Review of Palace Album by Chapel Club

In my experience there are only two types of music fans; on the one hand, there are a bunch of people who own a copy of - I mean own a copy of as opposed to downloaded their favourite bits - the likes of Raw Power, Is This It, or John Grant's Queen of Denmark. And the other camp think that Interpol sound like Joy Division.

Chapel Club Palace Album

I say this because that second group, just by making the comparison, prove beyond doubt that they've never heard a single word that Ian Curtis' alien baritone ever crooned (Aside of course from those on the ubiquitous and almost ridiculously out of character Love Will Tear Us Apart) and by extension have been suckered by Paul Banks' rather effective PR people, along with a lazy rock hack or two.

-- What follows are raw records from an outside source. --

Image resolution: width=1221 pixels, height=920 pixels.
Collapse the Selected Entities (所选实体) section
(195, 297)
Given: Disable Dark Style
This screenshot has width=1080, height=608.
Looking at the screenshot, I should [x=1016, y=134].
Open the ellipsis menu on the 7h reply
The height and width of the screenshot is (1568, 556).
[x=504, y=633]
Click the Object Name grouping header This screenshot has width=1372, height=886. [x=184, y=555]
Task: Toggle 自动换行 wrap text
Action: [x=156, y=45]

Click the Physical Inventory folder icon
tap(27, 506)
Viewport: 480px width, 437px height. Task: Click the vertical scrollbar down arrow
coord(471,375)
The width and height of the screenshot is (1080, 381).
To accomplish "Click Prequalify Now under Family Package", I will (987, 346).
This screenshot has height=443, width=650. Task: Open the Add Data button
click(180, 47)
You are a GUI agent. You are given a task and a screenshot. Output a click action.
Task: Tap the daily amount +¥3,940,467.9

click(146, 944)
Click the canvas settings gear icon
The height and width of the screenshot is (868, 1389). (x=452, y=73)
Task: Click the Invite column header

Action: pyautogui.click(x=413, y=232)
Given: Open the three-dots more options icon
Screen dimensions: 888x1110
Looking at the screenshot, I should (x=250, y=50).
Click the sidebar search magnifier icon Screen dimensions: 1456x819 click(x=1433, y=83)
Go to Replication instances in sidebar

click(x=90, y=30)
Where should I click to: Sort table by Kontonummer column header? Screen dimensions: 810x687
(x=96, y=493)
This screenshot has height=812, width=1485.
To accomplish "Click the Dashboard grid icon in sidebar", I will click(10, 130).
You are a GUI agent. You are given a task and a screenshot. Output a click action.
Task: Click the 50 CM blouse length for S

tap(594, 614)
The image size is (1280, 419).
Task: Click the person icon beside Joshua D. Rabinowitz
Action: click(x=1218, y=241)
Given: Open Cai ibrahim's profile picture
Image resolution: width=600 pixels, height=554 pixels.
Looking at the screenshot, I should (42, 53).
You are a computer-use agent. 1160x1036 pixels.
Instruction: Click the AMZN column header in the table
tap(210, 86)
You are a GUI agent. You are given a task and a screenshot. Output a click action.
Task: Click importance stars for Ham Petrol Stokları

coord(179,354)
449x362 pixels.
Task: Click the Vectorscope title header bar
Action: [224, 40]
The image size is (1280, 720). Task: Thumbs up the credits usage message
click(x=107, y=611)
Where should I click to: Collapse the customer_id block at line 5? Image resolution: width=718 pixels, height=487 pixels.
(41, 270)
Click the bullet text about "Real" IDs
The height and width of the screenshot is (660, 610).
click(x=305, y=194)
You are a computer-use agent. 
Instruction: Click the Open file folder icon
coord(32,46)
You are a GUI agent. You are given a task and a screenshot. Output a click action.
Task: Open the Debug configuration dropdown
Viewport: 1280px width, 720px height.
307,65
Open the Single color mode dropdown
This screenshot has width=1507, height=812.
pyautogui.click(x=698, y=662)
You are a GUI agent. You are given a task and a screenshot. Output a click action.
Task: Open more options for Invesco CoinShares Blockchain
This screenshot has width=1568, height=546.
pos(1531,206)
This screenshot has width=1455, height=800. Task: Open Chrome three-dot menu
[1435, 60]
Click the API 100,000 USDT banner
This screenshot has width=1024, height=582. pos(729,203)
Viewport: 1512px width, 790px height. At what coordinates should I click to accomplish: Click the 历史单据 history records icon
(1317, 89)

Chapel Club are a London five piece who are full of post-punk ennui-lite, as defined by not by the old school philosophical weight of Nietzsche or Freud that weighed down tortured young men of the late seventies, but by modern-day keepers of our conscience like Charlie Brooker, and of a world with major problems like a broken iPhone. Seemingly keen to illustrate his debt to Northern ghosts of the last century, lead singer Lewis Bowman rounds out his fixated roots by making good on some vaguely intriguing Morrissey affectations, whilst his band mates create a sound which would look very much like Interpol>Editors>White Lies were it represented as some kind of family tree thing.

Nothing wrong with that I hear you say, and rather than considering subject matter like the transitory nature of human existence, Palace shows that these apparently winsome boys also care about sins of the flesh, a view illustrated most obviously on early single O Maybe I, as Bowman sings "O maybe I should f** around with someone else's wife" in a profane tribute to his mentor. Elsewhere what's on offer is of a more straightforward derivation, with both Five Trees and Blind harking back to the era when The Back Room seemed like the most important debut album in years.

Up to this point however, Palace is simply delivering yet more pop in middle class doom's clothing and for the previously mentioned guys who think that the most important Hook was the character in a Disney movie, that'll be just fine. The more intuitive will want to take a closer listen to its most involved, but conversely rewarding moments however; The Shore is six minutes of dreamy, fx heavy shoegaze that recalls the likes of early Ride, whilst the not much shorter Fine Light sounds like a weird hybrid of The Drums and Foals at their most somnambulant, until a hugely unexpected but thrilling mid-song tempo change. Either prove that, when stretched and back shifted, this is a sound that could escape the creative event horizon of perpetual Academy headliners. When it comes to clubs in general, I'm with Groucho Marx, but there is just the feeling that Chapel Club may convince me otherwise yet.